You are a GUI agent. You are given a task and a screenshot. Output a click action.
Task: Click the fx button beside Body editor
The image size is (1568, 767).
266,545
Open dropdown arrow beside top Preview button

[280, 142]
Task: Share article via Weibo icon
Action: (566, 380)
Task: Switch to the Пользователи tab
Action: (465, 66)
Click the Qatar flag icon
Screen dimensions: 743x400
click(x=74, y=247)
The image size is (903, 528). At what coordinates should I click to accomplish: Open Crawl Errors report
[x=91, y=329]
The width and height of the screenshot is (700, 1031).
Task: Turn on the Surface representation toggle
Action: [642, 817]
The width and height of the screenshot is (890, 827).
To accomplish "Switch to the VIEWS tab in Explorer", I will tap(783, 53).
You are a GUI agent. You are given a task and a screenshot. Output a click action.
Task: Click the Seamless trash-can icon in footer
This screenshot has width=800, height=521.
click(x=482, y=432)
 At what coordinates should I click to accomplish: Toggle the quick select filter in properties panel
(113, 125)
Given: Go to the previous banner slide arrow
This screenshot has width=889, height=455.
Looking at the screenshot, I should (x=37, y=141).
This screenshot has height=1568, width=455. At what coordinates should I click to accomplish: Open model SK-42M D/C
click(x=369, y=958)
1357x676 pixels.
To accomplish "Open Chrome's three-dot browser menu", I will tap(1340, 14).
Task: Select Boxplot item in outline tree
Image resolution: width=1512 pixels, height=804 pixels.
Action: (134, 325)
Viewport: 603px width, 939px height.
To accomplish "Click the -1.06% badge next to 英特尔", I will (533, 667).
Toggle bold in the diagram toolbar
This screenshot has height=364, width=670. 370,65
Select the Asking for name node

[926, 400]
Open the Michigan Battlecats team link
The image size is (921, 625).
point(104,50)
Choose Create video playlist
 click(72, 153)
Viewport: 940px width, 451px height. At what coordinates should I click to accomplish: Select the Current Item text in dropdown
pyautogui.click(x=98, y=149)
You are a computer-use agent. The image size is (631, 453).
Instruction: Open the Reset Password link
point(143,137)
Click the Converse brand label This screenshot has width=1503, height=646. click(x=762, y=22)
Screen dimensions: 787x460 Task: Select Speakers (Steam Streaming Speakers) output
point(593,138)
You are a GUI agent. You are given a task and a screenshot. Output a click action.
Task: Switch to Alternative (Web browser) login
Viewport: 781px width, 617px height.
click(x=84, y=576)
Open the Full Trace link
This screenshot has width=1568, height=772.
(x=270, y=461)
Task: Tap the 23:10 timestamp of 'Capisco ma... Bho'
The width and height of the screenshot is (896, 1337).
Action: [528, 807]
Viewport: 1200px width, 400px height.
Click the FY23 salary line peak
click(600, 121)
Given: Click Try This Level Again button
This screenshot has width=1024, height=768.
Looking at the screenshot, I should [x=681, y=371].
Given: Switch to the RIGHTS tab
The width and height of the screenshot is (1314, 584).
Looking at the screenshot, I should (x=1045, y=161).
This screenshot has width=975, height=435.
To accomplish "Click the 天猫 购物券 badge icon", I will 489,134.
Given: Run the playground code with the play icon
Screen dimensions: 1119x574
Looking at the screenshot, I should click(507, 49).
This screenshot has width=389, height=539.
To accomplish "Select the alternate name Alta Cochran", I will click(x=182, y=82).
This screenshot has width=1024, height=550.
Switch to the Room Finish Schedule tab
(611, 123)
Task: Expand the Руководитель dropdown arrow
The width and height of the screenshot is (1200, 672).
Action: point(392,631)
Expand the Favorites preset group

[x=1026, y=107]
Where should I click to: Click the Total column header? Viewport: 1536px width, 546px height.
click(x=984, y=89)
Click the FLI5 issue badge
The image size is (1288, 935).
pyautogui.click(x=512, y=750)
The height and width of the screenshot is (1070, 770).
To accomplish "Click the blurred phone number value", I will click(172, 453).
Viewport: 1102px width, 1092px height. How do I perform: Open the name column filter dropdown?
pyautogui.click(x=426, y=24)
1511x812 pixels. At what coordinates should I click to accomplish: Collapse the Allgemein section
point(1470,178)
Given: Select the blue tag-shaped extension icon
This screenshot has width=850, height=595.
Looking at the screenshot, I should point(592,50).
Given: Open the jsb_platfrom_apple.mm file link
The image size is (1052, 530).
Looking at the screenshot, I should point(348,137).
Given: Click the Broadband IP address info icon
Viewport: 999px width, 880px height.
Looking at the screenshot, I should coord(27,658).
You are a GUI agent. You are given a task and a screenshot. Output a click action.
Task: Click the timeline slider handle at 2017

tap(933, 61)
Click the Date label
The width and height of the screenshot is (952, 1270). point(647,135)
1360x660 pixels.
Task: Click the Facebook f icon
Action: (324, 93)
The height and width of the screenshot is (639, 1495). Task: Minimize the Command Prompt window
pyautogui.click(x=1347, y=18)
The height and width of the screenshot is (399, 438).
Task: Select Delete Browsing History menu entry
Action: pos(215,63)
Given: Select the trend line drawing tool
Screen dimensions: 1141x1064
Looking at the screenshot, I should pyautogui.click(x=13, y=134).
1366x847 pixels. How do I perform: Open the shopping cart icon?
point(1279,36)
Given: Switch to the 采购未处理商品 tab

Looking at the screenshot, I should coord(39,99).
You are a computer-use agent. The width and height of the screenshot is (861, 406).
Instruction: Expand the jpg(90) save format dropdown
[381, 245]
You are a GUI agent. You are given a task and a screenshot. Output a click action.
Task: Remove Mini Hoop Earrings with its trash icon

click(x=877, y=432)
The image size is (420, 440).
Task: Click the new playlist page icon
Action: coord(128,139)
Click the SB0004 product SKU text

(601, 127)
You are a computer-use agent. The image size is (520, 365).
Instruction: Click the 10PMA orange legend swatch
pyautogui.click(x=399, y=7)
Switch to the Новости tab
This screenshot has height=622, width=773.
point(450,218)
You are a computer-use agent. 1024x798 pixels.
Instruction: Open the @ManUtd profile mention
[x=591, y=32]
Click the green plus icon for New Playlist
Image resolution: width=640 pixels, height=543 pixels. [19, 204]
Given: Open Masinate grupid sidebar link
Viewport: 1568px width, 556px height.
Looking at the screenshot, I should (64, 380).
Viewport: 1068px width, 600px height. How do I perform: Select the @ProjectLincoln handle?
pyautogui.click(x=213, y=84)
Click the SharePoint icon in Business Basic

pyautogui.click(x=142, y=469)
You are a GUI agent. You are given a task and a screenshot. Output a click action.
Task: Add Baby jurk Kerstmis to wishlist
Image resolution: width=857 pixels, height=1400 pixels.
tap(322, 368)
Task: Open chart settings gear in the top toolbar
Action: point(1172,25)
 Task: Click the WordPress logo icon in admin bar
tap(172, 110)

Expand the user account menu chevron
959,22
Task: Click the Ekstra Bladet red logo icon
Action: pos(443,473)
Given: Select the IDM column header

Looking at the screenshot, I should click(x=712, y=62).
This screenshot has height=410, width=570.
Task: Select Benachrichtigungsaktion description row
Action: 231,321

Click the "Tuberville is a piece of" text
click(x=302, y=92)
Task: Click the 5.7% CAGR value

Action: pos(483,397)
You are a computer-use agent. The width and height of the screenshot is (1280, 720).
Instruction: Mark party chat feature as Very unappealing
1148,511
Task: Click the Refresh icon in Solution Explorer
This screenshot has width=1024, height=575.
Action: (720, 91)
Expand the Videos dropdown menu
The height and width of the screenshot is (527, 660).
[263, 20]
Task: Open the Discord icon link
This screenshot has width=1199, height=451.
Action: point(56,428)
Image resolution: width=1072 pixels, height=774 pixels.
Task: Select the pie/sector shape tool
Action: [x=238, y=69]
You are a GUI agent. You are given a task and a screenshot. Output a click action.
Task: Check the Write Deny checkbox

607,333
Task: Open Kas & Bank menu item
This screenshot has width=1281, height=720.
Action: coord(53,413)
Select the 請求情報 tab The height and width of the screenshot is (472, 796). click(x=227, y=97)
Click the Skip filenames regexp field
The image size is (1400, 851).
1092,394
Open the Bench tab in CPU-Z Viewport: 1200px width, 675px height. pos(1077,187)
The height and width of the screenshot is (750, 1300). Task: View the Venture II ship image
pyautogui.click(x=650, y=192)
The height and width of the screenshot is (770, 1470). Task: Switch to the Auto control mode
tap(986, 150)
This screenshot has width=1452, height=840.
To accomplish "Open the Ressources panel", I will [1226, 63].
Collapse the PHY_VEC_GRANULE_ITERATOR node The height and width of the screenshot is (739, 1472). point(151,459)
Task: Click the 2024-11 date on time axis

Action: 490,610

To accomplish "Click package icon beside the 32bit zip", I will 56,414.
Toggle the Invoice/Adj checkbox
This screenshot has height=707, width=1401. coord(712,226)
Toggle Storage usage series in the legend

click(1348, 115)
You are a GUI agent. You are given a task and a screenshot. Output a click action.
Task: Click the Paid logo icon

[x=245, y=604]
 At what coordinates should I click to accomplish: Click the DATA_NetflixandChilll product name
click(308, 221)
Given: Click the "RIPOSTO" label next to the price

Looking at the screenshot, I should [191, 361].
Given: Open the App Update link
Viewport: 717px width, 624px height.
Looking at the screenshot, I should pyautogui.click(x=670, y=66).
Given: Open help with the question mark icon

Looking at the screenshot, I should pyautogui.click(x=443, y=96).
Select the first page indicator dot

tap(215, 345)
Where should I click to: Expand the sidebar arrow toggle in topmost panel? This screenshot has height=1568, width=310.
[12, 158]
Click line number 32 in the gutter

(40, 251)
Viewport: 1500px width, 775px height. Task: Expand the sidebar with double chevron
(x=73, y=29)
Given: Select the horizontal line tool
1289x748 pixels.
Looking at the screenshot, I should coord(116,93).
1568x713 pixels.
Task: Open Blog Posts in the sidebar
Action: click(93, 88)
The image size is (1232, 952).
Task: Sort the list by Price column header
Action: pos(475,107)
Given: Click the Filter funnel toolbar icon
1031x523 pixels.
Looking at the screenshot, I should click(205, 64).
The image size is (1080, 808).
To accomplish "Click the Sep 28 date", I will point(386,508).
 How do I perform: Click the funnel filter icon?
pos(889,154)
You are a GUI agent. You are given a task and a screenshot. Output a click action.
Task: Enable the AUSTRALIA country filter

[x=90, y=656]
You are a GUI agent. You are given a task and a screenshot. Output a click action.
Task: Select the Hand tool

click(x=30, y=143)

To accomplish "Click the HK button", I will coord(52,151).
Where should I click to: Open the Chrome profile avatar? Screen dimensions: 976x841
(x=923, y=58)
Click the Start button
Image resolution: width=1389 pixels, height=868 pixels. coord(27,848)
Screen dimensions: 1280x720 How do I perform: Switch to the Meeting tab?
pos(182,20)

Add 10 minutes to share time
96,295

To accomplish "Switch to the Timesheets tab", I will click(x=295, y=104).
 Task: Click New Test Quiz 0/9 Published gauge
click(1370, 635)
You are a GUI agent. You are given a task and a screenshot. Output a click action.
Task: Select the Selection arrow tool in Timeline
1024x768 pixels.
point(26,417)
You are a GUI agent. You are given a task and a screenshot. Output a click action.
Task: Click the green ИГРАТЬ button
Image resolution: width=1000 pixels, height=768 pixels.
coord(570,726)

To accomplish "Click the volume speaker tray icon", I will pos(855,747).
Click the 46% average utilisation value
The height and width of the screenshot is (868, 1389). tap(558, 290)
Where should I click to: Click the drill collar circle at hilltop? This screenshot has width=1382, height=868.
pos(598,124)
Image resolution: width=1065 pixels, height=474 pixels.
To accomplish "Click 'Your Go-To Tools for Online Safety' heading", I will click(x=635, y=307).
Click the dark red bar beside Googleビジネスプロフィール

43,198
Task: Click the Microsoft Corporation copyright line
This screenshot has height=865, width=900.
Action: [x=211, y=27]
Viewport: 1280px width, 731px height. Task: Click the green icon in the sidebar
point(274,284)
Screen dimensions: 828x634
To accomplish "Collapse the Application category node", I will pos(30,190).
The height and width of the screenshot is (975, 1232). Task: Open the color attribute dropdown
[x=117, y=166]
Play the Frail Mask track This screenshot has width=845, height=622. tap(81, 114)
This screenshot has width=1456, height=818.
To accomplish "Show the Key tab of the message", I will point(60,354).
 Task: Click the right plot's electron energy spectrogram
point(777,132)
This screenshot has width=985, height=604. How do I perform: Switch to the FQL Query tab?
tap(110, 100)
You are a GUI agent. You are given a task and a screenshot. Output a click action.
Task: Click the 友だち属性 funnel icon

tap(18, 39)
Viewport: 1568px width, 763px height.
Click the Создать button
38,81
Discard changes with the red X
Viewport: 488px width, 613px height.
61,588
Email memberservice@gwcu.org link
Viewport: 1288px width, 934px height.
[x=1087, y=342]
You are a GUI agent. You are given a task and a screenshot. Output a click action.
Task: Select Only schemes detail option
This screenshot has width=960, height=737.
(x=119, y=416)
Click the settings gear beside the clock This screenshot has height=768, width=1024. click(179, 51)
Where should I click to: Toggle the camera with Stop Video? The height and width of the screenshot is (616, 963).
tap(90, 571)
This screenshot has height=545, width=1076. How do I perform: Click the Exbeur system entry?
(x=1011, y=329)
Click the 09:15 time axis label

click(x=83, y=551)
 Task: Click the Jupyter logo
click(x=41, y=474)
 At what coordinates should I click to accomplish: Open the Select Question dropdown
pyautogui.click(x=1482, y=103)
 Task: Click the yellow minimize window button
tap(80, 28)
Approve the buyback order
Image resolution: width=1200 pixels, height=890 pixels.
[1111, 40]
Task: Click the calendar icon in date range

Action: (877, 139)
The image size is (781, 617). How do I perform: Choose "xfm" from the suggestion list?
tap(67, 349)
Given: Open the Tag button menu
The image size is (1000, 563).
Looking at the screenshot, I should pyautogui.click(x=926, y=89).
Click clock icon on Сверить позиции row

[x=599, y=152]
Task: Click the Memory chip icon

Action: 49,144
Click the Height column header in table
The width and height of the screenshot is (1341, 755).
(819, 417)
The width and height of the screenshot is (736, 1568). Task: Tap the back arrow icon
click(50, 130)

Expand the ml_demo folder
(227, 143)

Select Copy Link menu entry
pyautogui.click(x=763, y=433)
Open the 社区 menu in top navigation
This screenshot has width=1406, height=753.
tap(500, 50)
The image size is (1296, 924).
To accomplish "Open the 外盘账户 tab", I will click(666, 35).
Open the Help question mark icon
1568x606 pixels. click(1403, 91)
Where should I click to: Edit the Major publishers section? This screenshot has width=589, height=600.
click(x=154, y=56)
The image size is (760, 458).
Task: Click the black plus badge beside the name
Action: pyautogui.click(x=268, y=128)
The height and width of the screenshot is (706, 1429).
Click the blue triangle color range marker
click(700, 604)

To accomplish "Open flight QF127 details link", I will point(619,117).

WHAT IS NEEDED → Filter the records above and return every line that holds the word "Explorer".

RESULT OF THE TASK →
To accomplish "Switch to the VIEWS tab in Explorer", I will tap(783, 53).
Task: Click the Refresh icon in Solution Explorer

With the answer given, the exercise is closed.